The Pope has asked the world’s rich to pay for taking concrete steps on climate change, warning that the failure to do so will cause “undeniable risk” to humanity.

In a sharply worded manifesto, he said climate change “represents one of the principal challenges facing humanity in our day” and blamed “intensive use of fossil fuels” and “deforestation for agricultural purposes” for the same.

“Climate change is a global problem with grave implications: environmental, social, economic, political and for the distribution of goods… Doomsday predictions can no longer be met with irony or disdain,” reads the manifesto.

“The foreign debt of poor countries has become a way of controlling them, yet this is not the case where ecological debt is concerned.
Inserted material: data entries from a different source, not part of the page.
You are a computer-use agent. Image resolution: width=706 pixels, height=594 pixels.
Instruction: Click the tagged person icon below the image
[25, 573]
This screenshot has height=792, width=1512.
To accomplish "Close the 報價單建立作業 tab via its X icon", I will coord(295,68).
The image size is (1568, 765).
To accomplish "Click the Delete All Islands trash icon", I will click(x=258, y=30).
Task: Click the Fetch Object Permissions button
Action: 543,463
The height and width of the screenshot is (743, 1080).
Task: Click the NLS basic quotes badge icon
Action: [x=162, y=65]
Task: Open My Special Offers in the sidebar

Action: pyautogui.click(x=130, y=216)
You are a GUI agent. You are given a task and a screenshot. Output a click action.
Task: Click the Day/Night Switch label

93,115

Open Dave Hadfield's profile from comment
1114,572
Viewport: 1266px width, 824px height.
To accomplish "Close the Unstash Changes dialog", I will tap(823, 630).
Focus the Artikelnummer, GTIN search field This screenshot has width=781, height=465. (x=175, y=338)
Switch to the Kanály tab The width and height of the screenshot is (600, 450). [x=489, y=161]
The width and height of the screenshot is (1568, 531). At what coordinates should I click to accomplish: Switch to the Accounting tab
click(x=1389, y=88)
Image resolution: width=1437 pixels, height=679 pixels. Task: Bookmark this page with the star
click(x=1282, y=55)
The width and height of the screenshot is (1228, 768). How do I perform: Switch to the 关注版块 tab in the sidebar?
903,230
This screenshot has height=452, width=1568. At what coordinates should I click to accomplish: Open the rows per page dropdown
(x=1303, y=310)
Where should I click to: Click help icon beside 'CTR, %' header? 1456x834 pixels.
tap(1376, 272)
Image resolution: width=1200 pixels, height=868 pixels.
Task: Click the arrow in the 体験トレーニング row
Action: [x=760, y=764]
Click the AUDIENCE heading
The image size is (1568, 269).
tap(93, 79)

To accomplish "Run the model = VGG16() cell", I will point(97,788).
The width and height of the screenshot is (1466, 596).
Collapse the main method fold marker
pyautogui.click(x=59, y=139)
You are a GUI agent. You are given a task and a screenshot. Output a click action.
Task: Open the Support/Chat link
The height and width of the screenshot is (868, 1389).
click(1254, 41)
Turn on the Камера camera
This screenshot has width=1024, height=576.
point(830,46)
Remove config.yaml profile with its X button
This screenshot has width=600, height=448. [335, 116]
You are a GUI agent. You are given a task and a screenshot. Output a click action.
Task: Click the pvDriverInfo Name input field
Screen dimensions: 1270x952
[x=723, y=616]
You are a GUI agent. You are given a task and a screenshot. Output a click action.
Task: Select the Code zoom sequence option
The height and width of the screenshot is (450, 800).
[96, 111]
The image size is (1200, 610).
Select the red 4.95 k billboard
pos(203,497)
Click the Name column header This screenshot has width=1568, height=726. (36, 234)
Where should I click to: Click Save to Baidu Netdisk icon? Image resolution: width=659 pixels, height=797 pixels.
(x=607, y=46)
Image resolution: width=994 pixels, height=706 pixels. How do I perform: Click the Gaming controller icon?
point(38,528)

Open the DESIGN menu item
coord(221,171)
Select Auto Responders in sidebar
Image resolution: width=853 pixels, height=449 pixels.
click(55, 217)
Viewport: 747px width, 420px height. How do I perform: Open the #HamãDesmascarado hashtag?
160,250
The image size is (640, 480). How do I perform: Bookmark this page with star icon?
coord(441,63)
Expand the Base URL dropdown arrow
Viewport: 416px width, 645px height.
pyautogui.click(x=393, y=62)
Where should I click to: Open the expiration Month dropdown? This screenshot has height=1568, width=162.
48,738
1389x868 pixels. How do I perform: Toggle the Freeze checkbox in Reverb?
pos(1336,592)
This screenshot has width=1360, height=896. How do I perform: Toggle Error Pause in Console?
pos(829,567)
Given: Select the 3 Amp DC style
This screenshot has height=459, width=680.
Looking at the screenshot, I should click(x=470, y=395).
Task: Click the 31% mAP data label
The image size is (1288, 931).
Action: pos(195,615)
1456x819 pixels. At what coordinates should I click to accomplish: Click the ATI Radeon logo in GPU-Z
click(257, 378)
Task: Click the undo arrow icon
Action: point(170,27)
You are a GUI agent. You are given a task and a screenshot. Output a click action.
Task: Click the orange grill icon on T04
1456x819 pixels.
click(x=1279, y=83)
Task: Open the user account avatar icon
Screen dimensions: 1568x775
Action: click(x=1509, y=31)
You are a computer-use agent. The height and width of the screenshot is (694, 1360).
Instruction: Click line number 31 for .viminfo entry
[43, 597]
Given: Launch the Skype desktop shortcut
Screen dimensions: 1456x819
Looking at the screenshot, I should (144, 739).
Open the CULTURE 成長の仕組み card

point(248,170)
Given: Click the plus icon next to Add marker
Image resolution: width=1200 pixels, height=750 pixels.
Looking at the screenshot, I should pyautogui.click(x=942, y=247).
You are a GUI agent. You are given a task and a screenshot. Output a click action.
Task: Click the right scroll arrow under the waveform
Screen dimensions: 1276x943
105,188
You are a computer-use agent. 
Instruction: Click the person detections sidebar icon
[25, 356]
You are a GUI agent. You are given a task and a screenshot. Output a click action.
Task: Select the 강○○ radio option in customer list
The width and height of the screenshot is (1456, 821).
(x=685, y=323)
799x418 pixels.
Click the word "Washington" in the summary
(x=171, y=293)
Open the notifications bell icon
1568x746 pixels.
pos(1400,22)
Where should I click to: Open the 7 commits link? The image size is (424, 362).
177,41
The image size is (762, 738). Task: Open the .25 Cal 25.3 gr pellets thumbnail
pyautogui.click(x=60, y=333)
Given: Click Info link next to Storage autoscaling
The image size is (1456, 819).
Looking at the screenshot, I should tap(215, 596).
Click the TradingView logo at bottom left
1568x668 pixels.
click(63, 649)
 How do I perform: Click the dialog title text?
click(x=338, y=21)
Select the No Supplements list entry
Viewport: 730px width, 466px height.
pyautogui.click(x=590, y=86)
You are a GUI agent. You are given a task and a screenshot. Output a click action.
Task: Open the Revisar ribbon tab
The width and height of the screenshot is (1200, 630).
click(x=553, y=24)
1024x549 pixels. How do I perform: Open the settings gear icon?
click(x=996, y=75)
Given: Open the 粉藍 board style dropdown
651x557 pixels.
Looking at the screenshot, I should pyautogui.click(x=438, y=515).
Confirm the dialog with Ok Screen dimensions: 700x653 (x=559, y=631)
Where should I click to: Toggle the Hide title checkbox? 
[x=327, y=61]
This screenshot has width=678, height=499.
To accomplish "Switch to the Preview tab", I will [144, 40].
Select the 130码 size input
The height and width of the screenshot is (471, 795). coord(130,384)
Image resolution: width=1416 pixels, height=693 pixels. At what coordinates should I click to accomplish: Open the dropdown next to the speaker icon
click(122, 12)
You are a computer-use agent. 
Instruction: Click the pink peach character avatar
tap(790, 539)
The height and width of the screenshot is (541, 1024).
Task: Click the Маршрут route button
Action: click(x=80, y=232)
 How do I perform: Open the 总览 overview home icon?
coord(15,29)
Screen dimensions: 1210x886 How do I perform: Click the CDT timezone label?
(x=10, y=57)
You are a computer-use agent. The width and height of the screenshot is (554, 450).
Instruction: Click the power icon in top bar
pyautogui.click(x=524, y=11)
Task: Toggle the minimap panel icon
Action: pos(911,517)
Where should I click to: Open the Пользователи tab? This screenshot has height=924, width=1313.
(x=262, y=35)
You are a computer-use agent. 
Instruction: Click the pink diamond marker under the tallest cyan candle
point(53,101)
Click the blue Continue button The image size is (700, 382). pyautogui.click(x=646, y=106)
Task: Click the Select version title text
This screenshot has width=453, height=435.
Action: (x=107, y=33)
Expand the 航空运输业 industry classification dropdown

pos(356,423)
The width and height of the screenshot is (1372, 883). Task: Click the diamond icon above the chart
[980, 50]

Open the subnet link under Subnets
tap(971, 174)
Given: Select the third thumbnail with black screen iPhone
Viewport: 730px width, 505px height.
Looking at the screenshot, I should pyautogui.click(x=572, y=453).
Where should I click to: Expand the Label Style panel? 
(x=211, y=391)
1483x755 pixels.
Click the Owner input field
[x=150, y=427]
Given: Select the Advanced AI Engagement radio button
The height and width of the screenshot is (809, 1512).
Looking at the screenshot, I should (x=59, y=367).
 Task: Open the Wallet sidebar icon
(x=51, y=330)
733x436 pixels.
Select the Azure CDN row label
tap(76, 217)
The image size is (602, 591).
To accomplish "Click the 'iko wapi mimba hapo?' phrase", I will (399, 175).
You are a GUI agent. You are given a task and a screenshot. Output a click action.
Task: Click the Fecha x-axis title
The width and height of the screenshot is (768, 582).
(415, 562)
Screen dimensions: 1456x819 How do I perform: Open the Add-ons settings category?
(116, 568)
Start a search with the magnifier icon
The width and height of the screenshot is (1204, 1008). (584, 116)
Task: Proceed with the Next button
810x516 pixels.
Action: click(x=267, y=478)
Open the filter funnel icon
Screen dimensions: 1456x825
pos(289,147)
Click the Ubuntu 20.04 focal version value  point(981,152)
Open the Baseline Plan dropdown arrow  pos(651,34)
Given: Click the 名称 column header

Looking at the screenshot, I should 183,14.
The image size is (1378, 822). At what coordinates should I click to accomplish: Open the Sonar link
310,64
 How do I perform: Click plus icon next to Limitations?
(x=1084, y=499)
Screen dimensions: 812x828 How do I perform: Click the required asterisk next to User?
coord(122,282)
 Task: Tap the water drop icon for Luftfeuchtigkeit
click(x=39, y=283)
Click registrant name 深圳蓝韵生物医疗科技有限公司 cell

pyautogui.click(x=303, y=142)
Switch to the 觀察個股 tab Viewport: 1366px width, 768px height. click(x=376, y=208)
In different ways, developing countries, where the most important reserves of the biosphere are found, continue to fuel the development of richer countries at the cost of their own present and future.”

“The developed countries ought to help pay this debt by significantly limiting their consumption of non-renewable energy and by assisting poorer countries to support policies and programmes of sustainable development,” reads the 180-page encyclical on the environment.

Citing a “very solid scientific consensus” that indicates that the world is witnessing “a disturbing warming”, Pope Francis called for a “bold cultural revolution” to halt humanity’s spiral into self-destruction. “There can be no renewal of our relationship with nature without a renewal of humanity itself.”

The Argentinean pontiff also applauds scientists for finding solution to man-made problems, and lashes out at those who intervene in the service of “finance and consumerism”.

“In the meantime, economic powers continue to justify the current global system where priority tends to be given to speculation and the pursuit of financial gain, which fail to take the context into account, let alone the effects on human dignity and the natural environment,” the encyclical reads.

He calls access to safe water a “basic and universal human right” and says depriving the poor of access to water is akin to denying the right to a life.

The Pope’s statement on July 18 came in the form of an encyclical, a letter traditionally addressed to the more than 1 billion Catholics across the globe. An encyclical is among the church’s most authoritative teaching documents. But Francis has set his sights beyond the circle of his church as he addresses the encyclical “every person living on this planet”. While not present at the conference, the Pope last week had said that he hopes his message will be embraced with an open spirit.

Interestingly, this is not the first time he has raised concerns over climate change. His statement made in January this year sparked a worldwide controversy and even divided conservative and liberal Catholics, particularly in the United States.

“I don’t know if it is all (man’s fault) but the majority is, for the most part, it is man who continuously slaps down nature,” he had told reporters during a flight from Sri Lanka to Manila.

Papal comments
 
“If present trends continue, this century may well witness extraordinary climate change and an unprecedented destruction of ecosystems, with serious consequences for all of us.”

“The failure of global summits on the environment make(s) it plain that our politics are subject to technology and finance.”

“The social dimensions of global change include the effects of technological innovations on employment, social exclusion, an inequitable distribution and consumption of energy and other services, increased violence… drug trafficking, and the loss of identity.”

“Here we see how environmental deterioration and human and ethical degradation are closely linked. Many people will deny doing anything wrong because distractions constantly dull our consciousness… As a result, whatever is fragile, like the environment, is defenceless before the interests of a deified market”.